◆ Record list ◆
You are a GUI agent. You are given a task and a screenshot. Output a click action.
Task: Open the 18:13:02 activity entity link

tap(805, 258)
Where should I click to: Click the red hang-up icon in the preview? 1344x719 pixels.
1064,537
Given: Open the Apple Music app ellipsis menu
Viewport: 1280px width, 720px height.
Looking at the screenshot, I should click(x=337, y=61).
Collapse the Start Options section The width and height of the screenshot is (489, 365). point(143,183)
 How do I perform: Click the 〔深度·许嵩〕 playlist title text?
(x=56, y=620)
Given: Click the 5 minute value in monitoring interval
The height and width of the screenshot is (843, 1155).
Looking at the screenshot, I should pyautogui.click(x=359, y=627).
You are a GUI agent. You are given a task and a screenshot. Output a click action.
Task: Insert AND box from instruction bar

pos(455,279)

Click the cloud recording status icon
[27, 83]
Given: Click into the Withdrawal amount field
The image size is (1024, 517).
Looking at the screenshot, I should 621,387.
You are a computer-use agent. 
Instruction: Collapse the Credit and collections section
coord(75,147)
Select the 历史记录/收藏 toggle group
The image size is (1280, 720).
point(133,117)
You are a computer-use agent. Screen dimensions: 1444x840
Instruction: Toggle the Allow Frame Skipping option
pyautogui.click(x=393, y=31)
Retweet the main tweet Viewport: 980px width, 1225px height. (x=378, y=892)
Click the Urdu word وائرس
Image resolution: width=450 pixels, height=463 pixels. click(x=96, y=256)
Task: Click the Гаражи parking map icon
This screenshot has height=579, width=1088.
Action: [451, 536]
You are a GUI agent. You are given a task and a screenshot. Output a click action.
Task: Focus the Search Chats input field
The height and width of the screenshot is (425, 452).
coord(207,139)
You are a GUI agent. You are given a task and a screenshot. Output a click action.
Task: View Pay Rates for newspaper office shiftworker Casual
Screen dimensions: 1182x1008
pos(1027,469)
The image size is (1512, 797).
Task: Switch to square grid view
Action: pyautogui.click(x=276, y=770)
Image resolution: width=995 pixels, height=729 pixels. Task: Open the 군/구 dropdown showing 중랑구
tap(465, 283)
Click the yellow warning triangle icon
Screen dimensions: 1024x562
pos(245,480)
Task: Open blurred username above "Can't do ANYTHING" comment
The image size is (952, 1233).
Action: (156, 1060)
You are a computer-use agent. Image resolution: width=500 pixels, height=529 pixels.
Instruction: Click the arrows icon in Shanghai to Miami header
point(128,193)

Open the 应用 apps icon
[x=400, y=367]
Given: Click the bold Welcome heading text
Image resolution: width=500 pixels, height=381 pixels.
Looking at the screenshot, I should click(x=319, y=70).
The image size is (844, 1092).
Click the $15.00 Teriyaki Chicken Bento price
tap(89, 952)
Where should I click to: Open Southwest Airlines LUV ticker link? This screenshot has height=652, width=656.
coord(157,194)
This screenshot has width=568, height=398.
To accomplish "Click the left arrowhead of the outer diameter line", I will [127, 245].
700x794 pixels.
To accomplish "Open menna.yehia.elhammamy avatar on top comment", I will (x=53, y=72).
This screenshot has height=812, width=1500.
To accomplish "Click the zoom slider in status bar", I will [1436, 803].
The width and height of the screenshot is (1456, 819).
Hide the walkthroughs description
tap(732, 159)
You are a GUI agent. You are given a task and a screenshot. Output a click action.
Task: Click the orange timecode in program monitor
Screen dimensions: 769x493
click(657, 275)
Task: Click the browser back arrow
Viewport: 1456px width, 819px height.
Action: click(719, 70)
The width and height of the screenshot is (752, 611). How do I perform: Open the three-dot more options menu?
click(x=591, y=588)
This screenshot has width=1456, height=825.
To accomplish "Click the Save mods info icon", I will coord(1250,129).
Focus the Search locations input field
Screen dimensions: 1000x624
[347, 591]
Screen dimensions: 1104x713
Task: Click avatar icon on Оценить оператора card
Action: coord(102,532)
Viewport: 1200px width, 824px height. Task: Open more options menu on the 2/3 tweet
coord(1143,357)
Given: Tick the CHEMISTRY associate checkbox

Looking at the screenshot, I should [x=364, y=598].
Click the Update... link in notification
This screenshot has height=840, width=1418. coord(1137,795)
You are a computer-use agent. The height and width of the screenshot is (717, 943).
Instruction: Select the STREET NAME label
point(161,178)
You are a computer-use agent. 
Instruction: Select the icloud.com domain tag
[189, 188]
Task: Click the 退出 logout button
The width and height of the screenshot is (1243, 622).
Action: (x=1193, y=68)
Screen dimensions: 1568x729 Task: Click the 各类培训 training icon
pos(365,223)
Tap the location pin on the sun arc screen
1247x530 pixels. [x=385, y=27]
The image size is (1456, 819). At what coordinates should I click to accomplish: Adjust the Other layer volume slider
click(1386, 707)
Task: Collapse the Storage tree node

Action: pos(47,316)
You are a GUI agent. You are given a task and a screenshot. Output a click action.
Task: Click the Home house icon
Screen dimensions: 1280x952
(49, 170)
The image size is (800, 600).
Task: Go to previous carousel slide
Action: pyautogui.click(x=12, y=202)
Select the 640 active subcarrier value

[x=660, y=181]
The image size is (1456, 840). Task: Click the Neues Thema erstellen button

◆ Given exercise ◆
Recast the part of the records that opens with the first line and closes with the line containing "(x=56, y=620)" as a JSON list of strings, with one string per line and blank lines left out.

◆ Answer for the task ◆
[
  "You are a GUI agent. You are given a task and a screenshot. Output a click action.",
  "Task: Open the 18:13:02 activity entity link",
  "tap(805, 258)",
  "Where should I click to: Click the red hang-up icon in the preview? 1344x719 pixels.",
  "1064,537",
  "Given: Open the Apple Music app ellipsis menu",
  "Viewport: 1280px width, 720px height.",
  "Looking at the screenshot, I should click(x=337, y=61).",
  "Collapse the Start Options section The width and height of the screenshot is (489, 365). point(143,183)",
  " How do I perform: Click the 〔深度·许嵩〕 playlist title text?",
  "(x=56, y=620)"
]